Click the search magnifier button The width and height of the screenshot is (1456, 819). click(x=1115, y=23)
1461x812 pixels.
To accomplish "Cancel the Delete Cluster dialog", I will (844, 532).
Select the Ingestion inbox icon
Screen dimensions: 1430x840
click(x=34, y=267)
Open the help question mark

§ WHAT YOU HAVE TO DO: Transcribe the full listing exactly, keeping every word as it is.

§ EXERCISE SOLUTION:
Click the search magnifier button The width and height of the screenshot is (1456, 819). click(x=1115, y=23)
1461x812 pixels.
To accomplish "Cancel the Delete Cluster dialog", I will (844, 532).
Select the Ingestion inbox icon
Screen dimensions: 1430x840
click(x=34, y=267)
Open the help question mark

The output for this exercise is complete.